Frequently Asked Questions

What are the symptoms of PSC?

The early signs are fatigue, itching and yellowing of the skin or eyes (jaundice).

How is PSC different from PBC?

PSC is an involvement of large and small bile ducts whereas PBC is a primary involvement of small bile ducts in the liver.

Can PSC cause ulcerative colitis?

No. PSC does not lead to ulcerative colitis but a good number of individuals with PSC have ulcerative colitis.

What blood tests help find PSC?

Liver enzymes, ANCA as immunomarkers on blood are beneficial in PSC.

Is there a cure for PSC?

It is incurable but some form of treatment such as ursodeoxycholic acid and other treatments can be used slowly to reduce disease progression.

How does ERCP help?

ERCP is able to dilate or open blocked bile ducts and can also place stents to enlarge them.

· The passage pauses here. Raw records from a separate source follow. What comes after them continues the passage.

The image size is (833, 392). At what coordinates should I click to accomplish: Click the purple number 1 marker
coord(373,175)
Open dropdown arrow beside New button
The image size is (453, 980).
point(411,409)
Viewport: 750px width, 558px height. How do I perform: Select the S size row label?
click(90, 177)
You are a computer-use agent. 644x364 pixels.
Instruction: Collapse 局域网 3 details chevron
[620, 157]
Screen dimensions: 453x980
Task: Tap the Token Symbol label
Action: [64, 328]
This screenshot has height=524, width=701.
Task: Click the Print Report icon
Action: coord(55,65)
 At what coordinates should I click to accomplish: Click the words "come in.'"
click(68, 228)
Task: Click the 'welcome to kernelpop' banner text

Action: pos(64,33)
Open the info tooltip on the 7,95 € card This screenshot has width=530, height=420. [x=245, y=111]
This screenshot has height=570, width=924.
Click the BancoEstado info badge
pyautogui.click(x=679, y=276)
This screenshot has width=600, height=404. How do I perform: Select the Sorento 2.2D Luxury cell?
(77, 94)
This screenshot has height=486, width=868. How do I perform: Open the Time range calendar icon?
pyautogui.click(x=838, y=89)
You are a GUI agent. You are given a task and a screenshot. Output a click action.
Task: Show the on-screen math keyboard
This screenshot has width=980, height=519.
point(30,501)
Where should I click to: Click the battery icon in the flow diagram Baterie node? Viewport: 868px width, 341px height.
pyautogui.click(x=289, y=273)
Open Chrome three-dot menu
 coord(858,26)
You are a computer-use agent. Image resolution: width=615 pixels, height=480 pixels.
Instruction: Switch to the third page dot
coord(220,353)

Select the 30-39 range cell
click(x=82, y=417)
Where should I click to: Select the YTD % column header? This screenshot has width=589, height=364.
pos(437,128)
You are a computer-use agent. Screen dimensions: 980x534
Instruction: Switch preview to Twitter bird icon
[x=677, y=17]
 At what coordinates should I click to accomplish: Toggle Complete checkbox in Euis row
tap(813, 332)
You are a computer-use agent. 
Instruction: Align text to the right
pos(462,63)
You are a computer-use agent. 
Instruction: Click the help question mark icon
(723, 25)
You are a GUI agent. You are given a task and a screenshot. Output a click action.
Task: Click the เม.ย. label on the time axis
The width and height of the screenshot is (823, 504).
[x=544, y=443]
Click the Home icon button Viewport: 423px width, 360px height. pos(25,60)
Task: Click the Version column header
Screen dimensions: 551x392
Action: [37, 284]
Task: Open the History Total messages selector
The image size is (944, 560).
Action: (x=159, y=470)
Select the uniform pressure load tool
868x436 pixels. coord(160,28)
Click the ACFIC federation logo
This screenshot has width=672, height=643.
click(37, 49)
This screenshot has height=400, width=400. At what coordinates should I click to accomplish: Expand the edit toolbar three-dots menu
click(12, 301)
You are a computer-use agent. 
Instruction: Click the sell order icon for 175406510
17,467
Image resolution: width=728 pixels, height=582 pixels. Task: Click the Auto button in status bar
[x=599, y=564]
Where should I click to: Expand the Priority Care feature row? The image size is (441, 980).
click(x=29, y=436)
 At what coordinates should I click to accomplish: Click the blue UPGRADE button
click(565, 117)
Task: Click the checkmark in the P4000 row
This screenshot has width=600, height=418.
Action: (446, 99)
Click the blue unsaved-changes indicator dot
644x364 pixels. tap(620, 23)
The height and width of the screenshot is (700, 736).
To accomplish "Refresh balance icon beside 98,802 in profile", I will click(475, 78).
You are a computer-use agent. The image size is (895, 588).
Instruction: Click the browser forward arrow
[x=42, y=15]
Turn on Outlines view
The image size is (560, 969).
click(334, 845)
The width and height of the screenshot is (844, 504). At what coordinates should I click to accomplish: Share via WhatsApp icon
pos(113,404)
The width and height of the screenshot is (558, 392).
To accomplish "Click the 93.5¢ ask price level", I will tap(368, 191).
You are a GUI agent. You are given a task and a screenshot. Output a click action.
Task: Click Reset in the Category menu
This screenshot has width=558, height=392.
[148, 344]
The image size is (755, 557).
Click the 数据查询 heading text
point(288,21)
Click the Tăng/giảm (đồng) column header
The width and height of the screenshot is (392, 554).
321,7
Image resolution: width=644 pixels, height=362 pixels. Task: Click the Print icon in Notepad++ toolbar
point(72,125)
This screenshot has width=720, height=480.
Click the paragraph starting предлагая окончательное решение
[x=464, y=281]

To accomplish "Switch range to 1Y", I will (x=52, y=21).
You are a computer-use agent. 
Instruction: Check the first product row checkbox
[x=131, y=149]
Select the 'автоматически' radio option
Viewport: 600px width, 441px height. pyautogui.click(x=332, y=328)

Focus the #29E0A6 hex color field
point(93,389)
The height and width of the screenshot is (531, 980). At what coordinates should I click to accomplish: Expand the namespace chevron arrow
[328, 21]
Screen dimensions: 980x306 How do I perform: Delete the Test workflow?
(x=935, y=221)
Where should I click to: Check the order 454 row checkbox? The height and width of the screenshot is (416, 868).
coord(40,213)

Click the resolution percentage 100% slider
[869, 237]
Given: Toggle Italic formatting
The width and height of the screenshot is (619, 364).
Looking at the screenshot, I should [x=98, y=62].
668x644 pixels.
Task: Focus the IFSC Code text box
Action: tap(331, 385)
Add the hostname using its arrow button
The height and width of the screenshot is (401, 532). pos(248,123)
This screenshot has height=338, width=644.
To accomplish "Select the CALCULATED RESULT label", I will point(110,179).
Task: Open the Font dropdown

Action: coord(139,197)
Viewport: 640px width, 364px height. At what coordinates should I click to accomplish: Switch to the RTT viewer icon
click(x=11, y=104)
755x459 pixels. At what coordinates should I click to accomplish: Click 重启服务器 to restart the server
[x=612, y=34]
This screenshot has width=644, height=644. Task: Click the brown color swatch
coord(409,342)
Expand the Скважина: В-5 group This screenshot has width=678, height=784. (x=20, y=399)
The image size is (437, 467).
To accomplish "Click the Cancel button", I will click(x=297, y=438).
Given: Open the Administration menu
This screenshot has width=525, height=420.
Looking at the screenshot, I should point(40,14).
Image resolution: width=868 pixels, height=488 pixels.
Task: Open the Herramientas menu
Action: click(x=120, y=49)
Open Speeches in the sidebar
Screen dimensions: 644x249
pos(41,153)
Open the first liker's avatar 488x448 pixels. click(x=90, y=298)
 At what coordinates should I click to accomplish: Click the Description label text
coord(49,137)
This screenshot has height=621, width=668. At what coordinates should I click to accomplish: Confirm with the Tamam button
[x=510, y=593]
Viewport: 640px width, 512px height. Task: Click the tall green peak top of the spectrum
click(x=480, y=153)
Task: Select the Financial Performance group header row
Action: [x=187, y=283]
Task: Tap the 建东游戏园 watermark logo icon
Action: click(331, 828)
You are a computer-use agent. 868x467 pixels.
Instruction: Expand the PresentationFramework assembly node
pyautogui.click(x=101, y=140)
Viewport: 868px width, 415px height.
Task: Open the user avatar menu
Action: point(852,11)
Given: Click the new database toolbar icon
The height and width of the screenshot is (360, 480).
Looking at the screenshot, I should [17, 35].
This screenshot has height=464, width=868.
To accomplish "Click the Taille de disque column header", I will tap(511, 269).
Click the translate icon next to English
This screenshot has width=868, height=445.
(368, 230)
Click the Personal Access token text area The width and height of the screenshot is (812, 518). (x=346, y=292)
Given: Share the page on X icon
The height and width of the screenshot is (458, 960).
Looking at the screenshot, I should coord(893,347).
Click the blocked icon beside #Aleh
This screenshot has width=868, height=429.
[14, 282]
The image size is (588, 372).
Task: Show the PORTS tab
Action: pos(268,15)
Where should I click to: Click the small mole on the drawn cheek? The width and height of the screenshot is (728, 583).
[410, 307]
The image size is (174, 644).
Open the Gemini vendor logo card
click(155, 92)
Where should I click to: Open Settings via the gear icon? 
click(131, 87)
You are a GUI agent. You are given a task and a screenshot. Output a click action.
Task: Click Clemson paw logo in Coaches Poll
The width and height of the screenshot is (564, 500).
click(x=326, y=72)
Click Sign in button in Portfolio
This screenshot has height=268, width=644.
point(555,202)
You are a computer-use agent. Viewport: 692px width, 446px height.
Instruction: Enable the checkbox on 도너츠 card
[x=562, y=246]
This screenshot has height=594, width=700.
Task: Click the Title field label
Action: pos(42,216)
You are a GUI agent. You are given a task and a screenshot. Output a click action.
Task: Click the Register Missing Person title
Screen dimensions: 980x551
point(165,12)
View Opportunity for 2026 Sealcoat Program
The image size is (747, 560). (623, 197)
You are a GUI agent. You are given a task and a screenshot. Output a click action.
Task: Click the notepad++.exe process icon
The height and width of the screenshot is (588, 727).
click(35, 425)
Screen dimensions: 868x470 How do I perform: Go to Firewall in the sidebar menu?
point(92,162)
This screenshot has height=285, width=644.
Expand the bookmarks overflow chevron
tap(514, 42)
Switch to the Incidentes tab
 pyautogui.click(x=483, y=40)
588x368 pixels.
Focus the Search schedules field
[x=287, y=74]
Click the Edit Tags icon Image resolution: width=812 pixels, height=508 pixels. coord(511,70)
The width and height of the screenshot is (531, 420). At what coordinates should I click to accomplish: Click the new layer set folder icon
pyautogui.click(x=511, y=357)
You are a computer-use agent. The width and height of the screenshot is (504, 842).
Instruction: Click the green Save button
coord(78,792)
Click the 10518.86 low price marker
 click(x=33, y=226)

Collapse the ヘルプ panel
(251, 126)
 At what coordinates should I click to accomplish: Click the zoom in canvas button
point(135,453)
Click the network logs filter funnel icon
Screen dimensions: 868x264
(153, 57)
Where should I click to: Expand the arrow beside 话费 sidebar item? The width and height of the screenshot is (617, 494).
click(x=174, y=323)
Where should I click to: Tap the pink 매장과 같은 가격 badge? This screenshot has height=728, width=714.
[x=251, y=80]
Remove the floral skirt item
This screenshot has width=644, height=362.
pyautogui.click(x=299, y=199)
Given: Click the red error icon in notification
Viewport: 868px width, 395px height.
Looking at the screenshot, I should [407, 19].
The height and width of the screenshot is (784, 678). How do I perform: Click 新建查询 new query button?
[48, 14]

When do you need a liver transplant?

Liver transplant is performed in cases where PSC causes liver failure or extreme complications, which cannot be allowed to pass.

Can diet changes help?

Yes. A healthy low-fat diet with a high content of fruits and vegetables will ensure the liver is healthy and will lessen the symptoms.

How often should I visit Dr. Chadha?

Somehow it is every 3-6 months, depending on your condition and stage of PSC.

Are clinical trials available?

Yes. Missing any new studies and treatment you might be eligible to participate in? Inquire with the team of Ask Dr. Chadha.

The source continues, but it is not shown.